More appropriate is whether or not:
The antibiotic is from a class that will be effective against the pathogen (spectrum of activity)
The specific organism will respond susceptible to the antibiotic (susceptibility)
The antibiotic can get to the site of infection in sufficient concentrations to work (pharmacokinetics: absorbtion, tissue distribution etc.)

48
Q

What are the spectrums of activity for antibiotics?

A

Antibiotic therapy can be broad spectrum or narrow spectrum
Broad spectrum means that the antibiotic or combination of antibiotics used covers a wide range of pathogens.
Broad spectrum coverage cause more problems with resistance and suppression of normal flora.
Broad spectrum is desirable when:
We don’t know the pathogen and a wide range of pathogens may be involved.
The infection is polymicrobial.
Narrow spectrum means that only a limited range of pathogens is covered.
Narrow spectrum is desirable whenever broad spectrum therapy is not required (narrow spectrum should be the default option)

49
Q

What can help with determining empric vs directed therapy?

A

Appropriate cultures should be taken prior to initiation of empiric therapy so that the patient can later be converted to directed therapy.
Tissue samples are preferable to swabs.
Open biopsies are more reliable than percutaneous biopsies.
In patients with suspected, non life threatening infections it is generally ok to wait for initial results to be sure a satisfactory sample has been obtained.

50
Q

What is bacteriostatic vs bactericidal agents?when are each indicated?

A

Bactericidal vs bacteriostatic activity
Bacteriostatic agents stop growth but do not kill.
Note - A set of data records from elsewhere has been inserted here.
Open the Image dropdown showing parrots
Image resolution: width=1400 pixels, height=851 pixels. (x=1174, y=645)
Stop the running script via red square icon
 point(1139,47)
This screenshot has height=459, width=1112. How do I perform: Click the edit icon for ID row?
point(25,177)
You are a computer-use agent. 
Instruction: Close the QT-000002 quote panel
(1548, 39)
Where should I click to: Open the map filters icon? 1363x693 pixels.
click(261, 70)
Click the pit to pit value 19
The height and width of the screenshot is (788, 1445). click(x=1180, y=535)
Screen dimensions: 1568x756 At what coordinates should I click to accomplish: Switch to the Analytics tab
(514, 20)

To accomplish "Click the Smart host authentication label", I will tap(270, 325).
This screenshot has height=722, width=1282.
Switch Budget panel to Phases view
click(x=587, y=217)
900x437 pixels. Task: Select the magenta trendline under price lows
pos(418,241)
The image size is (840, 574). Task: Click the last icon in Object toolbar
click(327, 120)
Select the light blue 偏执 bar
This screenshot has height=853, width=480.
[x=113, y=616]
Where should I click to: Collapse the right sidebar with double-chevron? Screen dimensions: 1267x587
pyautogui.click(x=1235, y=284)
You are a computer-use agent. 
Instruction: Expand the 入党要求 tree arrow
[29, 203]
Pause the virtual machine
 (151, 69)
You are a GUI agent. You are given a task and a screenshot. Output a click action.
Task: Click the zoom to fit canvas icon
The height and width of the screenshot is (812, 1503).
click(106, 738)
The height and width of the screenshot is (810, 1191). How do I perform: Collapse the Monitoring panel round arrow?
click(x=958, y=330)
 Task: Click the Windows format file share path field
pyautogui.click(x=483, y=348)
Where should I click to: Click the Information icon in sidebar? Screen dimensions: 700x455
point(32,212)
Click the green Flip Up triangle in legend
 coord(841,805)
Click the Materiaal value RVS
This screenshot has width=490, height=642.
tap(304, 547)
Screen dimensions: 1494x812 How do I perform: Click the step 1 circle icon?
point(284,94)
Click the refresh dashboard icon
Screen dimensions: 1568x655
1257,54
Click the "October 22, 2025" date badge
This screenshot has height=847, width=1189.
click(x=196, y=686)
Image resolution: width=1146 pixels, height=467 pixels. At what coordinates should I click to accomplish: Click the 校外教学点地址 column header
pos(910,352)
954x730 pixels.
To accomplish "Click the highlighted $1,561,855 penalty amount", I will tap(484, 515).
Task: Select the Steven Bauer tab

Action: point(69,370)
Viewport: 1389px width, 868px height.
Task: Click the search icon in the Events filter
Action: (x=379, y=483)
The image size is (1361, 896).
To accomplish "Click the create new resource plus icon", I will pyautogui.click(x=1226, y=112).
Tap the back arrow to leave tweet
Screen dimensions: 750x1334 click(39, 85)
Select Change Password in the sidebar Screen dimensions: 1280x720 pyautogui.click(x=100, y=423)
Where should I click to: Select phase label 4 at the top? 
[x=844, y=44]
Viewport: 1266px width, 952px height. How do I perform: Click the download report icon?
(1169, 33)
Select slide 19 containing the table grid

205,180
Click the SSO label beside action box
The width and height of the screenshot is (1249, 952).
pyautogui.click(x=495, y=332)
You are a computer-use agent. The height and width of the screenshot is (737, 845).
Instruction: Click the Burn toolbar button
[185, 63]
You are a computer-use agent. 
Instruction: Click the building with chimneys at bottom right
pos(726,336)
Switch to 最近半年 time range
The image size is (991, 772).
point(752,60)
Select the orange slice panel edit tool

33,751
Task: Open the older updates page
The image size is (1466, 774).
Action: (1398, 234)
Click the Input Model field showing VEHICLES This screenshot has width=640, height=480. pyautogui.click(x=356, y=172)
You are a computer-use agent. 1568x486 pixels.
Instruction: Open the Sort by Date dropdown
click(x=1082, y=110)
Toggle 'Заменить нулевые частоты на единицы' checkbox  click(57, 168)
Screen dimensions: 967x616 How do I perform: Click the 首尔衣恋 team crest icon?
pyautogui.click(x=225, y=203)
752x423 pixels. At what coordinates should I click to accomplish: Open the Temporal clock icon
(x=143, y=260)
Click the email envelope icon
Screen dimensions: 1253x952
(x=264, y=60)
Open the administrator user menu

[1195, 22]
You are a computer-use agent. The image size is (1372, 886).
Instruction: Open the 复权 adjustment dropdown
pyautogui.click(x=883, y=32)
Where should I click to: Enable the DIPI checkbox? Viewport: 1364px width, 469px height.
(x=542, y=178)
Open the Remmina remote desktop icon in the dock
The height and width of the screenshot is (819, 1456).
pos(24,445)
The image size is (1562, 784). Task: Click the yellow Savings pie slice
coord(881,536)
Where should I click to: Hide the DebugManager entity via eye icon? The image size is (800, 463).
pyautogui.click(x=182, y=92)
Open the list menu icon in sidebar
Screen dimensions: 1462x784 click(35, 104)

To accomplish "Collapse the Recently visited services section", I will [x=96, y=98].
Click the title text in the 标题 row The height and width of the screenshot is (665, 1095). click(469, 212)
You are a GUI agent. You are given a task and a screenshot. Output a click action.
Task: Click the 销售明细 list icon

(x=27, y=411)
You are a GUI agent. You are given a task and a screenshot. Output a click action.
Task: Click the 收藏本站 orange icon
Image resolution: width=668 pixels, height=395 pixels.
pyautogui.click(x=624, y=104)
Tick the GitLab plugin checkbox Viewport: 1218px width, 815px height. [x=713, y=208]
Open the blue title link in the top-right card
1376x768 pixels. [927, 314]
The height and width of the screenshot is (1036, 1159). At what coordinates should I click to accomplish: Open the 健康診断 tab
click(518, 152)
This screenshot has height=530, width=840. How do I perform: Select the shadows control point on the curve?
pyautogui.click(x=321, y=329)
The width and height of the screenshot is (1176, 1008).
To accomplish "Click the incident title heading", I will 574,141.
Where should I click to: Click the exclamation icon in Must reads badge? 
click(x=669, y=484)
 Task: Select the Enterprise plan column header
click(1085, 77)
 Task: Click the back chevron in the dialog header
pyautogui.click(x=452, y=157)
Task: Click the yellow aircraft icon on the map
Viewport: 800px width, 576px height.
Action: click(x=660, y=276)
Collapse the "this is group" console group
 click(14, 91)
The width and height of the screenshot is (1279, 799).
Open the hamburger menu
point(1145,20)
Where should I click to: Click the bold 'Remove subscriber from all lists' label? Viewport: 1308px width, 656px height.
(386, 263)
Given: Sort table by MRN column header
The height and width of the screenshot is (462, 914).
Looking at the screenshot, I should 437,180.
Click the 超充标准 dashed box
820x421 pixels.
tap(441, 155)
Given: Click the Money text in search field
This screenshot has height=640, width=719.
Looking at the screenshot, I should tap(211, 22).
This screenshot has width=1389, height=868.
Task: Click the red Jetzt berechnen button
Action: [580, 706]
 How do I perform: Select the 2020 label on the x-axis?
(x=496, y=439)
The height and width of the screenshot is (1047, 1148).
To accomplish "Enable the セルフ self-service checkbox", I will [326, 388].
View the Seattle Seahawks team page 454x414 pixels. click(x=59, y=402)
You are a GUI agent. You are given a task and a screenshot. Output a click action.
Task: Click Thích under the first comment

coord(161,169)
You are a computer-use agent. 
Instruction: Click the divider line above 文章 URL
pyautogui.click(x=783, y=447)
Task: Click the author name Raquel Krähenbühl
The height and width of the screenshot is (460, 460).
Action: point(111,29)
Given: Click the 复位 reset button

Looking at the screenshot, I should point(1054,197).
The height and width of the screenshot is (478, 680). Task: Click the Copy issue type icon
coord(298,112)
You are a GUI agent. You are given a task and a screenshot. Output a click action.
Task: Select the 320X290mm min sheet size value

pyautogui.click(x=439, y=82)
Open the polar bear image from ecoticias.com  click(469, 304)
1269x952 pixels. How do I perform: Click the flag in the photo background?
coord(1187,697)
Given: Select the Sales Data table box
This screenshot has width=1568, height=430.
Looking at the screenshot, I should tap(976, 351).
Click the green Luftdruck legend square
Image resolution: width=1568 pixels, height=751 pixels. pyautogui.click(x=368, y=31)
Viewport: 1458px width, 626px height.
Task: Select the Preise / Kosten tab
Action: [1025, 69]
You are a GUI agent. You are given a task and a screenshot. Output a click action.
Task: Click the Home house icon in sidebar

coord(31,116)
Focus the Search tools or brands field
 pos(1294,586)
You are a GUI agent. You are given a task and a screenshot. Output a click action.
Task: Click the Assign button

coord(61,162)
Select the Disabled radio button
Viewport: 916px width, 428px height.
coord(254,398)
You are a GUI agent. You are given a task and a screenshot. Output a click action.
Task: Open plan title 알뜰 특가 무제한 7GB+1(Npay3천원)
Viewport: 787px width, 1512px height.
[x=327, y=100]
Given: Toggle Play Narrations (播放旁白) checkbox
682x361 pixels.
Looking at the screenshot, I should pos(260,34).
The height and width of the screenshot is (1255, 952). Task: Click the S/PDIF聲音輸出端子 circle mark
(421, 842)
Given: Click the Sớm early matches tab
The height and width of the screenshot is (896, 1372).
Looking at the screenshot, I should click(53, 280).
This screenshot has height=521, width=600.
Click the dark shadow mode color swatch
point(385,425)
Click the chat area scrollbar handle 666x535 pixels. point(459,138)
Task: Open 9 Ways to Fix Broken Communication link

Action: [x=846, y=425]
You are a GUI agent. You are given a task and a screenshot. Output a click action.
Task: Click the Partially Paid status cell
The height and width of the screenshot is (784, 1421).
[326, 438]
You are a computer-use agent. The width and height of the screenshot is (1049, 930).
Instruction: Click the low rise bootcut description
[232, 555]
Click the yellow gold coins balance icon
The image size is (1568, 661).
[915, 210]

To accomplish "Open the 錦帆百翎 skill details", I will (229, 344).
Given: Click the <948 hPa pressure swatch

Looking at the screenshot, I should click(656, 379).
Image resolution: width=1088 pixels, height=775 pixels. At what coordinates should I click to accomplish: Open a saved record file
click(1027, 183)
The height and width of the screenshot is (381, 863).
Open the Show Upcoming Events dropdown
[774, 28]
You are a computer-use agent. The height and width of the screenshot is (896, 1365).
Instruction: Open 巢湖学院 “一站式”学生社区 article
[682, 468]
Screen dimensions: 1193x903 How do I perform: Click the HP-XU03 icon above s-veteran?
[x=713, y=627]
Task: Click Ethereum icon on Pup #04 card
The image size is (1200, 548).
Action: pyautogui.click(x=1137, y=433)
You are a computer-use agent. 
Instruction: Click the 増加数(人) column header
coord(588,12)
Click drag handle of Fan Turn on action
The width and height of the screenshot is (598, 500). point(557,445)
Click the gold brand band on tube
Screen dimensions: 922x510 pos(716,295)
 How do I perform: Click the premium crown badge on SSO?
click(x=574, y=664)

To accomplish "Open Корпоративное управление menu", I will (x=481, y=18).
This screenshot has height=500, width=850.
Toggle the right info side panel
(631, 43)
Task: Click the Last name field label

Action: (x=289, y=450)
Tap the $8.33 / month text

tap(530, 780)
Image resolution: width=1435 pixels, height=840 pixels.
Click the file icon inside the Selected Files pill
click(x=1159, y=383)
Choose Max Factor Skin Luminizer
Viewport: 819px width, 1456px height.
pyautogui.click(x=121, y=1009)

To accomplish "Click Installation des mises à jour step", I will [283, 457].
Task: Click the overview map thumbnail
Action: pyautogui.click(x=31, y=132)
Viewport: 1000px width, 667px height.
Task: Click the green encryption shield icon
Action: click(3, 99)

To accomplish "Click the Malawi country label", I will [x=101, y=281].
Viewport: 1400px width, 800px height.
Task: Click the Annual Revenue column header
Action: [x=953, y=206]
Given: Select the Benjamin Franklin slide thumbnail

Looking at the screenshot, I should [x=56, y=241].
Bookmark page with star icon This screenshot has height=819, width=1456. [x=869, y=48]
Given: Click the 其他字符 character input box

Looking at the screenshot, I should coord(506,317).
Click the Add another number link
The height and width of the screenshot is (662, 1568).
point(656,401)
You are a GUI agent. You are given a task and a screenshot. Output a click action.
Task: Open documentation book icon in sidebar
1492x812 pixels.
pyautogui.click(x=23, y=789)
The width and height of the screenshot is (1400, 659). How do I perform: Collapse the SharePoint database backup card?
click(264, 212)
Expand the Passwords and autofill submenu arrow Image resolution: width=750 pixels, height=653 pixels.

Depend on host immune response to assist in control of infection.
Bactericidal agents kill organisms.
Bactericidal therapy is desirable when:
The infection involves critical tissues (CNS, vegetations) or very serious infections.
Bacteriostatic therapy is desirable when:
Killing organisms may release toxins.
Generally we should AVOID combining a static and a cidal agent.

51
Q

What is pharmokinetics?

A

Pharmocokinetics
Will the antibiotic get to the site of infection in adequate levels to be effective?
Some tissues are more challenging: brain / cerebrospinal fluid, bone, vegetations
The size and polarity of antibiotics affects how well they are distributed in tissues
Includes things such as absorption, tissue distribution, metabolism and excretion

52
Q

What are some patient factors in your choice of antibiotics?

A

Toxicity
Underlying disease may make certain antibiotic choices less desirable
Chronic renal failure – avoid nephrotoxic agents
Route
Is the patient able to take oral medications?
Are we confident oral medications will be retained an absorbed?
Administration
Number of doses per day
Adherence decreases with the number of doses required per day
Allergy and intolerances
Certain drug classes may need to be avoided because of allergy
Intolerances may be able to be overcome with supportive care

53
Q

what happens with antibiotic overuse/misuse?

A

Antibiotics are NOT helpful in viral infections
Overuse of antibiotics has many adverse outcomes
Development and spread of antibiotic resistance is directly related to antibiotic use.
Infections become more challenging and costly to treat
Allergic reactions
Intolerance
Toxicity
Altered normal flora – overgrowth with pathogens

54
Q

What is the key principle for antibiotic use?

A

Use the narrowest spectrum agent possible for the shortest duration appropriate to resolve the infection.